### Given problem
Reproduce the part of the records below that runs from their first line through the line containing "Action: coord(180,338)", keeping both ends and every line between them.

### Source records ###

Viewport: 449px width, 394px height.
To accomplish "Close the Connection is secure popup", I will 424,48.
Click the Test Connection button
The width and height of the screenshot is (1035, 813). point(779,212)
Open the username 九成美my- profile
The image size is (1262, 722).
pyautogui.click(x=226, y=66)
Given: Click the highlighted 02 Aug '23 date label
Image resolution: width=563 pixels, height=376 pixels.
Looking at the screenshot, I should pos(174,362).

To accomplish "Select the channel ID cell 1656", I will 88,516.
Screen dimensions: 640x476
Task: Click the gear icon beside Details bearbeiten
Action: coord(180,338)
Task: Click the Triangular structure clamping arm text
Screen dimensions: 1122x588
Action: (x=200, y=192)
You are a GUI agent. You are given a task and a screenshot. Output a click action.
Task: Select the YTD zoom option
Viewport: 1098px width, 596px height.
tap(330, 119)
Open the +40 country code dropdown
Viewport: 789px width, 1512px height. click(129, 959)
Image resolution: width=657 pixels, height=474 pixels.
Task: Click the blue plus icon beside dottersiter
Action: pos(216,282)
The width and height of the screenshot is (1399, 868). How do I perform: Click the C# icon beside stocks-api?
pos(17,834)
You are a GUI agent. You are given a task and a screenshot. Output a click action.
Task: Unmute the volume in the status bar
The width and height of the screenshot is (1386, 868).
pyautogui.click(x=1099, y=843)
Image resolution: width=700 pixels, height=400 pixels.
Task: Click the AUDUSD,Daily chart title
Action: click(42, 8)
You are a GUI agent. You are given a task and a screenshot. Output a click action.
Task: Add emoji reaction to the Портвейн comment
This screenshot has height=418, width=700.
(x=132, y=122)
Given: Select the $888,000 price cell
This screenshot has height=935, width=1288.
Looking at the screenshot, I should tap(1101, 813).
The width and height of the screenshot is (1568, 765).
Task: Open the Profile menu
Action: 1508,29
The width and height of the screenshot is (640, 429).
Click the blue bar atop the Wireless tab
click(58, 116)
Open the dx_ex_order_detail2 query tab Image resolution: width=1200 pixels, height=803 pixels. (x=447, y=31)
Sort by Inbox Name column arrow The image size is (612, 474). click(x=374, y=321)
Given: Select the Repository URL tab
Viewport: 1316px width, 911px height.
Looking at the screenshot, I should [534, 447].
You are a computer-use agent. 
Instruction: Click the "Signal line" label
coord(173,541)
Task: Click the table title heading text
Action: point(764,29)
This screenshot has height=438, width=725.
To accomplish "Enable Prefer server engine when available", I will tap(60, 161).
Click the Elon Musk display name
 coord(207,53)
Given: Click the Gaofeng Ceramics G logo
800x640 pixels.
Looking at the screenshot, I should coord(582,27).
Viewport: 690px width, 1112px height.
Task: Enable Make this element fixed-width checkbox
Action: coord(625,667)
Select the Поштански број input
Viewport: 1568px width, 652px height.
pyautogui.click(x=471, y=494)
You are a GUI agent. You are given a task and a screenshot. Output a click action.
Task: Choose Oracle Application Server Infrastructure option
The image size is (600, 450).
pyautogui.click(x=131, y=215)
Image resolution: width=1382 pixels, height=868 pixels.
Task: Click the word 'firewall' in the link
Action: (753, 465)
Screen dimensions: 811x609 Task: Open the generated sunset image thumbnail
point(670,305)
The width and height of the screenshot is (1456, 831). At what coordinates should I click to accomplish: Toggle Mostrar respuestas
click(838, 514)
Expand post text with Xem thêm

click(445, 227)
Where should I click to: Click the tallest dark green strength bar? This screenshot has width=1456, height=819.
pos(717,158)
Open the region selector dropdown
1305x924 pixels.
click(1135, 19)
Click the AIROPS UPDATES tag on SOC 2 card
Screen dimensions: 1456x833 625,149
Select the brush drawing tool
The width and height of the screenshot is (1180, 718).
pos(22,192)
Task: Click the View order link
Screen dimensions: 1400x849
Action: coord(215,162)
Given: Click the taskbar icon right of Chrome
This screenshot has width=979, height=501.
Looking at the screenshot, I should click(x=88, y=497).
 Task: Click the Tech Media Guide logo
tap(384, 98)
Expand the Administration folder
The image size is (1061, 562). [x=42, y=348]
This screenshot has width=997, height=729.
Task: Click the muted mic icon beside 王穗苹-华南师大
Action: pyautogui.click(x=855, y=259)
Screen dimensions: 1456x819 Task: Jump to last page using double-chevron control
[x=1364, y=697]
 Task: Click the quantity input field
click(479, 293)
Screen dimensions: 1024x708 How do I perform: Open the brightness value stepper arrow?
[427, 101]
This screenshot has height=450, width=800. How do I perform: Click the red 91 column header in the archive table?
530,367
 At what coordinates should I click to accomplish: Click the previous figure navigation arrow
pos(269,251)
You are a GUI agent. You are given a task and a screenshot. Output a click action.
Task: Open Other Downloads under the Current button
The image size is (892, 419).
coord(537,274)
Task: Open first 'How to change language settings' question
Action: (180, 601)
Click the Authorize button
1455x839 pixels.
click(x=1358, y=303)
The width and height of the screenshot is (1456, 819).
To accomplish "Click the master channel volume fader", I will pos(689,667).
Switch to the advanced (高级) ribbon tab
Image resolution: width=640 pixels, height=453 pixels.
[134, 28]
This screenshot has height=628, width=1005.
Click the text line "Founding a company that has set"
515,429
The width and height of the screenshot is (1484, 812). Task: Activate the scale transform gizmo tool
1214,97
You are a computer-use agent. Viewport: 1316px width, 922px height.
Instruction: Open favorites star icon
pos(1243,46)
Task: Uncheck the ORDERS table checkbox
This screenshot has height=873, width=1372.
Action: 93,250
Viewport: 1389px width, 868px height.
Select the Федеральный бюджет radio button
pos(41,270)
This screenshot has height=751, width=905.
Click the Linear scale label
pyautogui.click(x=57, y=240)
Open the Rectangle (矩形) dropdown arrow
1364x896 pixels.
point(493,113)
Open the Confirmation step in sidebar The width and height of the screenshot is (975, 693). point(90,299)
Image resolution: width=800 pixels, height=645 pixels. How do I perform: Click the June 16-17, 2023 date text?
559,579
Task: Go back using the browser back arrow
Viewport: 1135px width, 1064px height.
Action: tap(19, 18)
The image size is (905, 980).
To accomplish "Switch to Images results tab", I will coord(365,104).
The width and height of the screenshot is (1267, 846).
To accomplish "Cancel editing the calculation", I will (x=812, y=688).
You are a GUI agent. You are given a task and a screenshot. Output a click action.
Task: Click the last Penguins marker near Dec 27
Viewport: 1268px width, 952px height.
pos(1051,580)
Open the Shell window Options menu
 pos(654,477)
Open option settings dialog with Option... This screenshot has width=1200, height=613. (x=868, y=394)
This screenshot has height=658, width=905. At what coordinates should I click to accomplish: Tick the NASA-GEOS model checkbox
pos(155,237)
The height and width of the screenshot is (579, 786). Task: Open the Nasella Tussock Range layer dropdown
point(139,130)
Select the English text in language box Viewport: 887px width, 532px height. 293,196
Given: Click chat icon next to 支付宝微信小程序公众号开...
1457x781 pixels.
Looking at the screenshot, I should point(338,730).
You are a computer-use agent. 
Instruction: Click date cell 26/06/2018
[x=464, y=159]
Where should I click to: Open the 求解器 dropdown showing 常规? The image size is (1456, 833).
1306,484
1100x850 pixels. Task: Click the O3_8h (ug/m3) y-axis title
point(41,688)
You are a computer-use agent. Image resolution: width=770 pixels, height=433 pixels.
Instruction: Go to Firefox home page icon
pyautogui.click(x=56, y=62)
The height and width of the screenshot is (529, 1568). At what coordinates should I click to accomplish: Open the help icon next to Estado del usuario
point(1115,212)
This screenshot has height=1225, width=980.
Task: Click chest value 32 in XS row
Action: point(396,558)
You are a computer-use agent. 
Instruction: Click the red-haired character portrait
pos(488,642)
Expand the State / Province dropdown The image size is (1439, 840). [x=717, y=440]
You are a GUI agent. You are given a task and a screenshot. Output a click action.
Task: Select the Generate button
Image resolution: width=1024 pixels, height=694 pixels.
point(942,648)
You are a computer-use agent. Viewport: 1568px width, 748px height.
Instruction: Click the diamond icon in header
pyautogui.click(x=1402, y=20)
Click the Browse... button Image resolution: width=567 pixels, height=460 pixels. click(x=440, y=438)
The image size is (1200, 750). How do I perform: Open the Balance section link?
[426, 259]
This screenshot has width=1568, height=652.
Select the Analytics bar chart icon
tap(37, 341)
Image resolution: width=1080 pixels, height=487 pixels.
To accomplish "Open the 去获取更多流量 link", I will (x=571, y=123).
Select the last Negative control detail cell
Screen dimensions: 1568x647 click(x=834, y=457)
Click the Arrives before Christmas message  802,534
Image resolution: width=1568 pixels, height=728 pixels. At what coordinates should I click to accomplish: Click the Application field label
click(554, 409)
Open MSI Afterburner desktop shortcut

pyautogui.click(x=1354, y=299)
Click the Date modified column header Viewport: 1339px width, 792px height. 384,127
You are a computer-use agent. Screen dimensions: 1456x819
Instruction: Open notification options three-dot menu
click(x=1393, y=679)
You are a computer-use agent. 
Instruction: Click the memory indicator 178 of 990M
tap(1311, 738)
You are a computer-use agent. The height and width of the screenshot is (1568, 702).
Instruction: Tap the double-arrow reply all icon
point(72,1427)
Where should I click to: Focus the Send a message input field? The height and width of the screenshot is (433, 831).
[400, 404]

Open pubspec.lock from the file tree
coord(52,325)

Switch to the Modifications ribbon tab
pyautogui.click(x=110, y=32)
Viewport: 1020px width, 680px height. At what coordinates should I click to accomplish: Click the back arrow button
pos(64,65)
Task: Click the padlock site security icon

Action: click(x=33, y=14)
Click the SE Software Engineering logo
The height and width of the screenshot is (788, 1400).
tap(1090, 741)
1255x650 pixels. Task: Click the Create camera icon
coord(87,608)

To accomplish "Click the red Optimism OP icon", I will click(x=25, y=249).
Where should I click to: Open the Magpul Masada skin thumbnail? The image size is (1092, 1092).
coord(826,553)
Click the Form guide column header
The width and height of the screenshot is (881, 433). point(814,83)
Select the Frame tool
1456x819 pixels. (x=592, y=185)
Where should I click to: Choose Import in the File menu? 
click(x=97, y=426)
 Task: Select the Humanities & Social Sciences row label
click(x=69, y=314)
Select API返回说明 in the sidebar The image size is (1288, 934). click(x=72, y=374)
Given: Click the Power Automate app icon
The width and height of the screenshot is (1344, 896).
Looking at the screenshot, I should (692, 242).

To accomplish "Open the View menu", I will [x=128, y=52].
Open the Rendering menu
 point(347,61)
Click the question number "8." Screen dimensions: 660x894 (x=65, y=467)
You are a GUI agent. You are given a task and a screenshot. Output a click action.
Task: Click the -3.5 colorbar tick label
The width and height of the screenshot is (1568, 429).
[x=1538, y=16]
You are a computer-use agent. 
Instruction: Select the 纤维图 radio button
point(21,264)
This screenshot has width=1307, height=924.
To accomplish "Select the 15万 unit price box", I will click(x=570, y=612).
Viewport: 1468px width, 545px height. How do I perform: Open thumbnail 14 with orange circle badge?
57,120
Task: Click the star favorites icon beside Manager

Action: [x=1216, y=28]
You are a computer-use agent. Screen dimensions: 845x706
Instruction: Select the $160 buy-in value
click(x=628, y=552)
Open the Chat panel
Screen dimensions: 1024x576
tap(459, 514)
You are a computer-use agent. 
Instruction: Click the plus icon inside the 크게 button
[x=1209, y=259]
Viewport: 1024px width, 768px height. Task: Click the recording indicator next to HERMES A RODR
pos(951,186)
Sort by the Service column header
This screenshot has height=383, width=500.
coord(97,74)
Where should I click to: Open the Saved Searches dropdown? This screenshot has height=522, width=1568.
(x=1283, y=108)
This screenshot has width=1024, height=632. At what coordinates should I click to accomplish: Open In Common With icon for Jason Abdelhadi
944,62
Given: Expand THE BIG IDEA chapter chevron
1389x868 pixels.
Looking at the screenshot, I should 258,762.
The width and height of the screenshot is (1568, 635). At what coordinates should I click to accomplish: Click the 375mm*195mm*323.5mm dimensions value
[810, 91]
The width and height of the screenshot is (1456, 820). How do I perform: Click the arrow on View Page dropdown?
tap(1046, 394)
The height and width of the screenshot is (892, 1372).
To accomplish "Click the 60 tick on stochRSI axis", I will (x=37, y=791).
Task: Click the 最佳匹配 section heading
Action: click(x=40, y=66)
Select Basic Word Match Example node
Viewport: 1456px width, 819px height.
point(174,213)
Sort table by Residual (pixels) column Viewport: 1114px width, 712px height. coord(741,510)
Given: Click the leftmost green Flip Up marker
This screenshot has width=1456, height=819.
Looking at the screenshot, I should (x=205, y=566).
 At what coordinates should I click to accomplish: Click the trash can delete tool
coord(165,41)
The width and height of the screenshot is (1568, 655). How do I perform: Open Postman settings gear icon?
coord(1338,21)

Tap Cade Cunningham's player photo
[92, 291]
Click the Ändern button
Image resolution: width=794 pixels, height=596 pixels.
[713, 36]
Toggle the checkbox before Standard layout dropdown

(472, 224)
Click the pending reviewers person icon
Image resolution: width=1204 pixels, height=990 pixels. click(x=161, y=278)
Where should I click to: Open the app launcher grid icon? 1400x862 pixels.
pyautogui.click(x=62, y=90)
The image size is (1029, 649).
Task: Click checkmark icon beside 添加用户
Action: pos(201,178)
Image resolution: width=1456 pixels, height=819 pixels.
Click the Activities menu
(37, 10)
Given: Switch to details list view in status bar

###

### Task response
Viewport: 449px width, 394px height.
To accomplish "Close the Connection is secure popup", I will 424,48.
Click the Test Connection button
The width and height of the screenshot is (1035, 813). point(779,212)
Open the username 九成美my- profile
The image size is (1262, 722).
pyautogui.click(x=226, y=66)
Given: Click the highlighted 02 Aug '23 date label
Image resolution: width=563 pixels, height=376 pixels.
Looking at the screenshot, I should pos(174,362).

To accomplish "Select the channel ID cell 1656", I will 88,516.
Screen dimensions: 640x476
Task: Click the gear icon beside Details bearbeiten
Action: coord(180,338)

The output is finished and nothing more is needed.